_What you have to do_
Please copy out all lines of the entries that contain the word "agent".

==== Records ====

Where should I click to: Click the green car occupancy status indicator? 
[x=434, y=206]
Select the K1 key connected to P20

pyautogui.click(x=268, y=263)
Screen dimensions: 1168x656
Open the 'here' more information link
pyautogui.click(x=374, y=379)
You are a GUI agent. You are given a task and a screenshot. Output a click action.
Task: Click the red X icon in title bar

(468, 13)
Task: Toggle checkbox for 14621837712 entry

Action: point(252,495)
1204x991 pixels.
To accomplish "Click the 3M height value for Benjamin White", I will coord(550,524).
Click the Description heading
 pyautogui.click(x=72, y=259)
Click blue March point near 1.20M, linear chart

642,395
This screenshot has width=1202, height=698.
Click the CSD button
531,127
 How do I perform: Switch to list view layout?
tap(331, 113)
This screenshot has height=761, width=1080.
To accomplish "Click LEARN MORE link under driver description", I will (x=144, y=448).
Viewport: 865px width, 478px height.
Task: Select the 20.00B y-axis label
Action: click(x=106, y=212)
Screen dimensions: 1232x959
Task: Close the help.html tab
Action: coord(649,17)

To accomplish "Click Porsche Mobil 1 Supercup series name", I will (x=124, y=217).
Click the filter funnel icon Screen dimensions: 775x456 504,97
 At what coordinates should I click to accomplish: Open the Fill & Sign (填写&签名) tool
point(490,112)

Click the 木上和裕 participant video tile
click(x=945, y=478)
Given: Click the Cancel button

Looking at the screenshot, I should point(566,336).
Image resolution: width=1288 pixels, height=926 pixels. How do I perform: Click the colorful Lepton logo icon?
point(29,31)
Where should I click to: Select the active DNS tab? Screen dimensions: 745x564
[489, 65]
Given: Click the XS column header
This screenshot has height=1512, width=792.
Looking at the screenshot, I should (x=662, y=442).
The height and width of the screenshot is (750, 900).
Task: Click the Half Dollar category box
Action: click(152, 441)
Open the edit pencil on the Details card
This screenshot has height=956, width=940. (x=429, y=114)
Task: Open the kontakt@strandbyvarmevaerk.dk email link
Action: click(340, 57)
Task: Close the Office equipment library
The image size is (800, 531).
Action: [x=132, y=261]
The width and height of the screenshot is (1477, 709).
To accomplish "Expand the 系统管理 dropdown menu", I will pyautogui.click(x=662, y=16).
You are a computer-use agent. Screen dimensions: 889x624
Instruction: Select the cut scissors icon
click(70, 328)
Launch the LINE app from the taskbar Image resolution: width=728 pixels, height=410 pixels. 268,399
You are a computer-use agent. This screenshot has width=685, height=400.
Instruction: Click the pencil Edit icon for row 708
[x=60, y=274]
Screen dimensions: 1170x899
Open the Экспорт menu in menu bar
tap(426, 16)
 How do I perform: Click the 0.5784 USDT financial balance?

====

_Solution_
You are a GUI agent. You are given a task and a screenshot. Output a click action.
You are a computer-use agent. Screen dimensions: 889x624
You are a computer-use agent. This screenshot has width=685, height=400.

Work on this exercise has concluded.